As soon as the child is taken into police protection, the case should then be handed over to a designated safeguarding officer such as myself so they can complete an inquiry, the designated safeguarding officer must release the child from police protection, unless the dso considers that theres still reasonable cause to believe tgat the child is likely to suffer significant harm if released.
The police officer placing the child under police protection must inform the Local Authorities (not the dso), When possible explain to the child whats going on, and should also make sure accommodation is provided by the Local Authorities. The police officer should also take steps in informingthe childs parents or guardian with P.R.
The local authorities have a duty to make enquiries as to whether they should take action to safeguard the child's welfare. One course of action is for the local authorities to ask the police to apply for an E.P.O.

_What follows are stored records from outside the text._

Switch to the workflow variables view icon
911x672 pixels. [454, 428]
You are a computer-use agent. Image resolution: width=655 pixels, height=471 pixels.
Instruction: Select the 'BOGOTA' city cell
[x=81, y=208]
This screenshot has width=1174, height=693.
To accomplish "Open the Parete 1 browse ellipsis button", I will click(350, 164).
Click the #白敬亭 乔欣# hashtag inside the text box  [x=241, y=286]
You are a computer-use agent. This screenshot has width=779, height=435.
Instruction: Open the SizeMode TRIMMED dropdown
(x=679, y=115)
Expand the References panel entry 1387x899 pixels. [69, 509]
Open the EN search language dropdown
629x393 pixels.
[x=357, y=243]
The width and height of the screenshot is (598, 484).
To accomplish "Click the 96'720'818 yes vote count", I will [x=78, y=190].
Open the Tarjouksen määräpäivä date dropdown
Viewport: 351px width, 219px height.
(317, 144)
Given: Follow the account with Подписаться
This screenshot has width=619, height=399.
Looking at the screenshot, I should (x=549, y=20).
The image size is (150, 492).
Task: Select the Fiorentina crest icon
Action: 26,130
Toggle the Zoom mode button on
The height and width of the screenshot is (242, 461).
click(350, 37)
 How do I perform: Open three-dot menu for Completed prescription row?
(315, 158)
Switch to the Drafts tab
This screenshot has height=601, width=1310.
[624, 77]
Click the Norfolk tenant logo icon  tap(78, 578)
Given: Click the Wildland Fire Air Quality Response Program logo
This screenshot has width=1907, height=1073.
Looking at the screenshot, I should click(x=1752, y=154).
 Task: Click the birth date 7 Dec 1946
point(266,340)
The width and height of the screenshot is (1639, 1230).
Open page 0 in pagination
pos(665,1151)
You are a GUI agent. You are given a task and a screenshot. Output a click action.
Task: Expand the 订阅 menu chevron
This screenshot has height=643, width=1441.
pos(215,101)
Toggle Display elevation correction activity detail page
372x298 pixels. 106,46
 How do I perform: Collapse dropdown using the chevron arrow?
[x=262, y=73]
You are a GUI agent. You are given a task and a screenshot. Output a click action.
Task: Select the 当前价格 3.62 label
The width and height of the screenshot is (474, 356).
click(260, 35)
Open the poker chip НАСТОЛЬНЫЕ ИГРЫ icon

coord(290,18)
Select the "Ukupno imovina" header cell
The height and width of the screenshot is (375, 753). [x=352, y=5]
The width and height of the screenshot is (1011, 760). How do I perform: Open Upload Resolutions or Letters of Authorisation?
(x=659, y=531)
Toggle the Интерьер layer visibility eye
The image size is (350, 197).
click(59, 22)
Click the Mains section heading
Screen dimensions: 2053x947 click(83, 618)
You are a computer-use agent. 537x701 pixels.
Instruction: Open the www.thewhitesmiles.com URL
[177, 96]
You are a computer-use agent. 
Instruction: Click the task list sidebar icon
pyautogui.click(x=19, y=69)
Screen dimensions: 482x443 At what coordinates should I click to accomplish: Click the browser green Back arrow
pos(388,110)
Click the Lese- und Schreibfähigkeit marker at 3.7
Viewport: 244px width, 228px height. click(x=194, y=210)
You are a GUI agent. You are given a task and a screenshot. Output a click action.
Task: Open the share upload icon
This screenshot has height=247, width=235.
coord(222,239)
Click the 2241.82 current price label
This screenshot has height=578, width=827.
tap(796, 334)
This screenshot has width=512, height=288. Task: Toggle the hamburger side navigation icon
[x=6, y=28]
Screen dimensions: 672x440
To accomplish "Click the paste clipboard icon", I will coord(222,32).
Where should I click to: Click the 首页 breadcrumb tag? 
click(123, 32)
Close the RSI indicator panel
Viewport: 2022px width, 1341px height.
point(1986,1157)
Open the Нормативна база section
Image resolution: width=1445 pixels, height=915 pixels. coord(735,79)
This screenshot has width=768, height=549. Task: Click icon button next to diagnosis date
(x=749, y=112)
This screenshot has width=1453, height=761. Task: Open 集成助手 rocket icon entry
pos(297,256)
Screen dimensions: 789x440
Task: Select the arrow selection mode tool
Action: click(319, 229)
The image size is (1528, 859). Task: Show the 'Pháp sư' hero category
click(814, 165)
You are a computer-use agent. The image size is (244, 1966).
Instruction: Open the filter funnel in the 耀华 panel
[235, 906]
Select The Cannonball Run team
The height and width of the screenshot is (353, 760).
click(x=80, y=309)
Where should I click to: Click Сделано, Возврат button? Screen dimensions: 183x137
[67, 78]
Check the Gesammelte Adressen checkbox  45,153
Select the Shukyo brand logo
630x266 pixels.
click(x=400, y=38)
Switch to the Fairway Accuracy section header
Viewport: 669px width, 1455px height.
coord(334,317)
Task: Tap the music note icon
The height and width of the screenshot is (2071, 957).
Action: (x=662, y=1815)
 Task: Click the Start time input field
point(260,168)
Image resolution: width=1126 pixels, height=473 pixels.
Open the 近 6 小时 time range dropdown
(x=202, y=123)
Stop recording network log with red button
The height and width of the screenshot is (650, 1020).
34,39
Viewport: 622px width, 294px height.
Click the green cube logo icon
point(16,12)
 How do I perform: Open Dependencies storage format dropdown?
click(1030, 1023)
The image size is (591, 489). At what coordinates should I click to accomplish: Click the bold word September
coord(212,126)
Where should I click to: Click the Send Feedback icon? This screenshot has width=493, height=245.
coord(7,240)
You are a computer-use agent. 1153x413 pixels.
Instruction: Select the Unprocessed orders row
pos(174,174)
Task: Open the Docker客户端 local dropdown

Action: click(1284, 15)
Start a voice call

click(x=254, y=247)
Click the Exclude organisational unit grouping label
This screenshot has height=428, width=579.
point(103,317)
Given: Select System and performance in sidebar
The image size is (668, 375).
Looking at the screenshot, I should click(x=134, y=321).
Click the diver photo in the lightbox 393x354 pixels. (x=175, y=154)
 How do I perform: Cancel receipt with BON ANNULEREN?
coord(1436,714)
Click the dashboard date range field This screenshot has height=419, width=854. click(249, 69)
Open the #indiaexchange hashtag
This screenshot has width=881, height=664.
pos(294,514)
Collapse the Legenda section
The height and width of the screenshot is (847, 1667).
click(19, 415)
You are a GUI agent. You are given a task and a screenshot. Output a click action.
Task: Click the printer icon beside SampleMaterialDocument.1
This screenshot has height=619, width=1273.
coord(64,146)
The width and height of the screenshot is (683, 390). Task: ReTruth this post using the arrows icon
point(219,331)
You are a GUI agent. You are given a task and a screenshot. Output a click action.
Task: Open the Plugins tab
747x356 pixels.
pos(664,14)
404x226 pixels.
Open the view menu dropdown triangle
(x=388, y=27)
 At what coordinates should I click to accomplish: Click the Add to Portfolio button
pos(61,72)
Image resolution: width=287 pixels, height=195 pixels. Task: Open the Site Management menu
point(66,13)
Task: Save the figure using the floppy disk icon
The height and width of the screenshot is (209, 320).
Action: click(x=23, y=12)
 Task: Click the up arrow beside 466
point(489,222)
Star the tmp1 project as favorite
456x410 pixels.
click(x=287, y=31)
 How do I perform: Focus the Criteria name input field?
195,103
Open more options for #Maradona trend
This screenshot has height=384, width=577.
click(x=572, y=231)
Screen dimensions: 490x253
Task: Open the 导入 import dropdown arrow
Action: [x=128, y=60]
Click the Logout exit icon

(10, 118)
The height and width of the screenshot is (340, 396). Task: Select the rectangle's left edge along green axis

The D.S.O has a number of other additional responsibilities. They may need to apply for an E.P.O on behalf of the local authorities. The E.P.O application can be made whether the local authorities knows about it or agrees to it being made or not.
Neither the police officer concerned nor the D.S.O aquires P.R for the child. The D.S.O must at all times do what is reasonable to promote the child's welfare.
The D.S.O has a responsibility to allow contact with the childs parent's, anyone who hold P.R for that child and any people who have an order relating to contact with the child or any person acting on behalf of any of the above as they see fit and as in the child's wishes and best interests.
while the police have no powers to enter a premises to search for a child under section 46, other powers may be used to enter and search, for example a warrant under section 48 of the police and criminal evidence act 1984 power (section 17(1)(e)). full actions that the police officer must undertake can be found in section 46(3).